No entanto, uma decisão vinculativa não é o mesmo que uma decisão executória. Assim como não há um governo global para dar mais poder à CIJ, não há uma polícia global para fazer cumprir suas decisões.
Por exemplo, em 1999, a CIJ ordenou que os Estados Unidos atrasassem a execução de um homem alemão no corredor da morte. Embora o tribunal tenha confirmado que essa medida provisória era vinculativa, ela não conseguiu impedir a execução.
Mas as decisões do ICJ podem desempenhar um papel mais sutil. Eles moldam a narrativa para estados cumpridores da lei e dentro das Nações Unidas.
Esta decisão pode ajudar a encorajar outros estados, incluindo alguns que até agora estavam sentados em a cerca, para contribuir com ações como sufocar a economia da Rússia com sanções e armar Ucrânia.
O que acontece depois?
Tudo o que a CIJ fez até agora foi ordenar medidas provisórias. Nem sequer concluiu conclusivamente que tem jurisdição no caso. Pode levar muito tempo até que decida o caso como um todo.
Mas deu a entender que é receptivo aos argumentos da Ucrânia. Destacou que “não tem provas” para apoiar a alegação da Rússia de que a Ucrânia cometeu genocídio.
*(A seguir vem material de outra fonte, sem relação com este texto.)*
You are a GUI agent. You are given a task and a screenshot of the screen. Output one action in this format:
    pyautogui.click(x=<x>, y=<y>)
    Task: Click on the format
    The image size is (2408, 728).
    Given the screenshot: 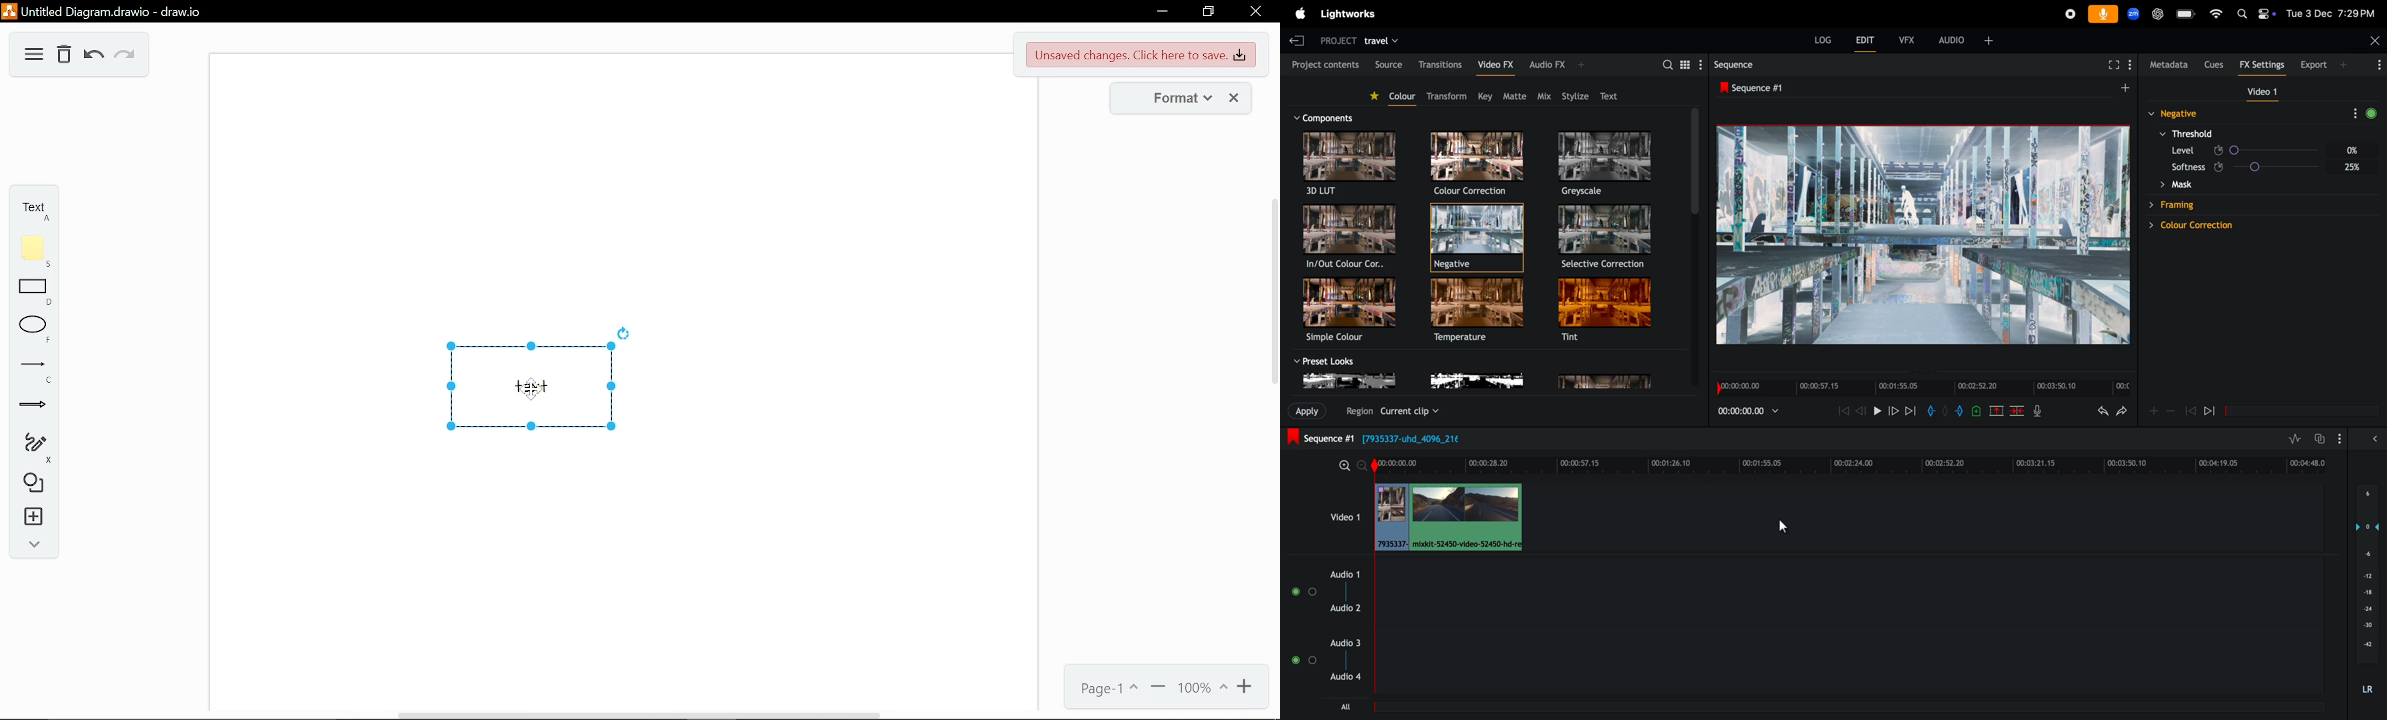 What is the action you would take?
    pyautogui.click(x=1174, y=100)
    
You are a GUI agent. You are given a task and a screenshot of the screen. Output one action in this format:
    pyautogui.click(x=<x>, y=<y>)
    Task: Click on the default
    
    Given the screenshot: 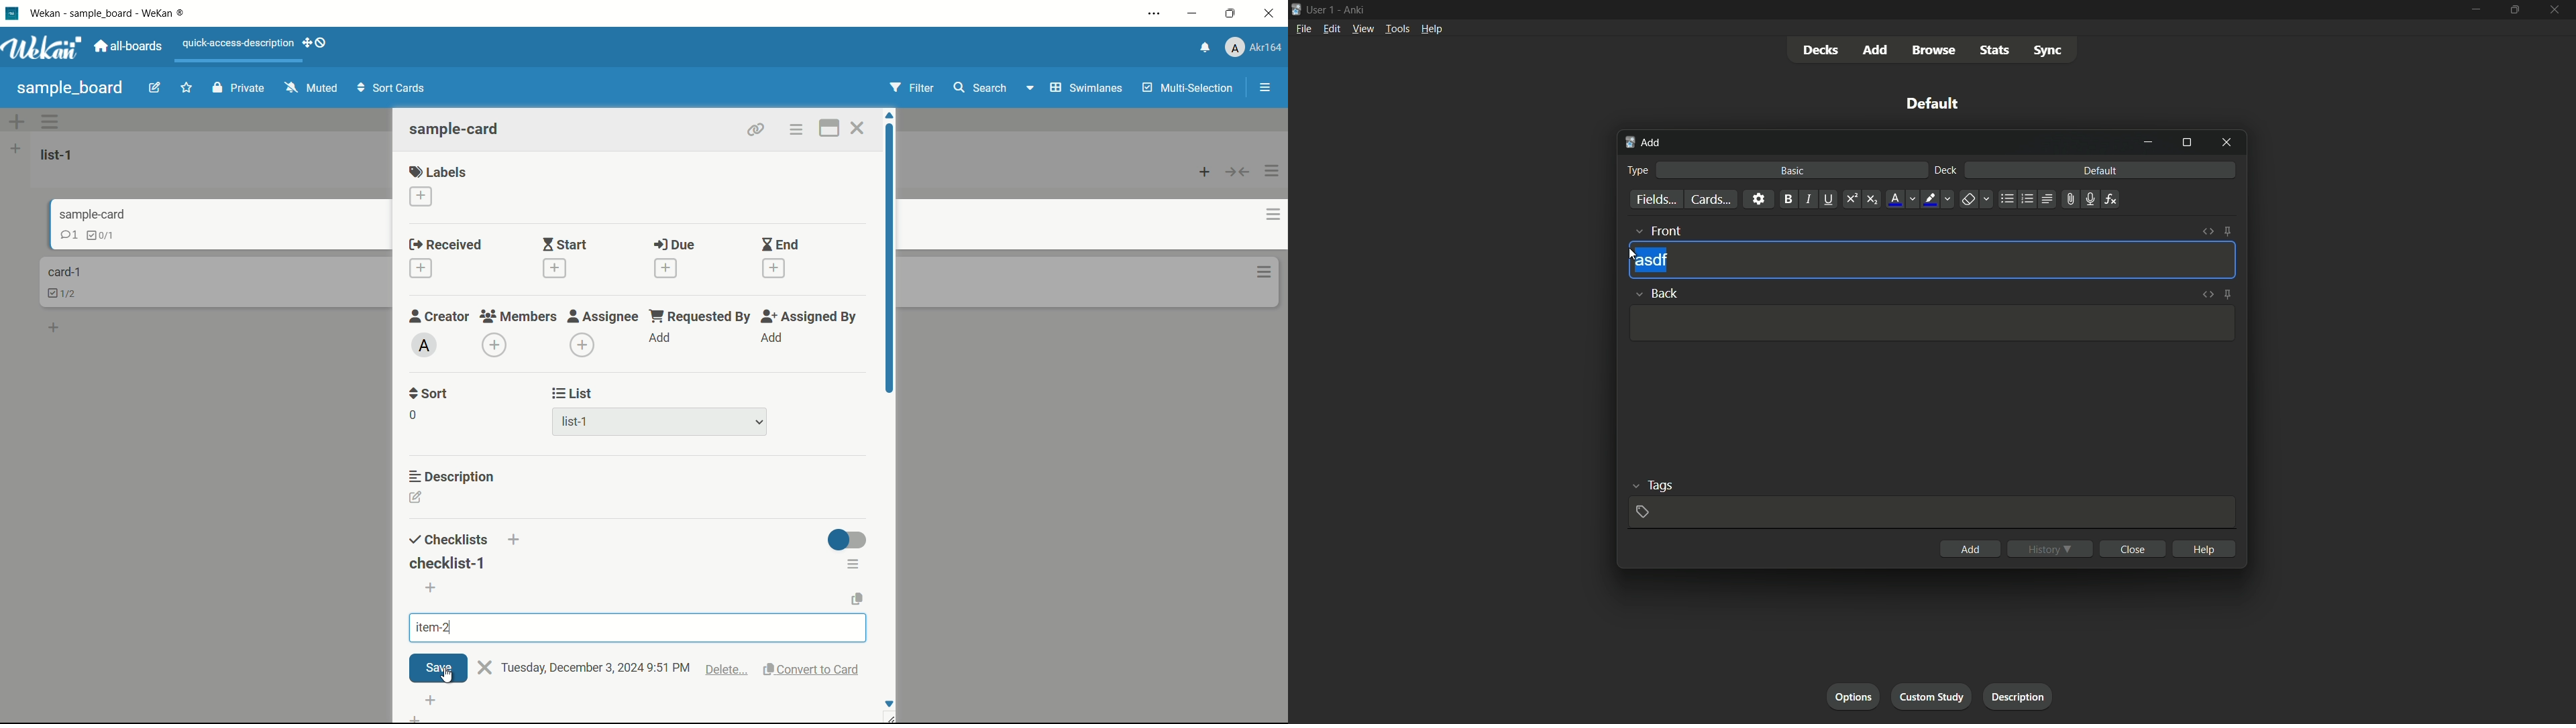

Outro ponto forte do caso da Ucrânia é que, em qualquer caso, não existe nenhuma regra no direito internacional que dê automaticamente a um estado o direito de invadir outro estado para impedir um genocídio. Uma razão é que um agressor cínico poderia manipular ou abusar de tal regra. É basicamente disso que se trata este caso.
Escrito por Rowan Nicholson, Professor de Direito, Universidade Flinders.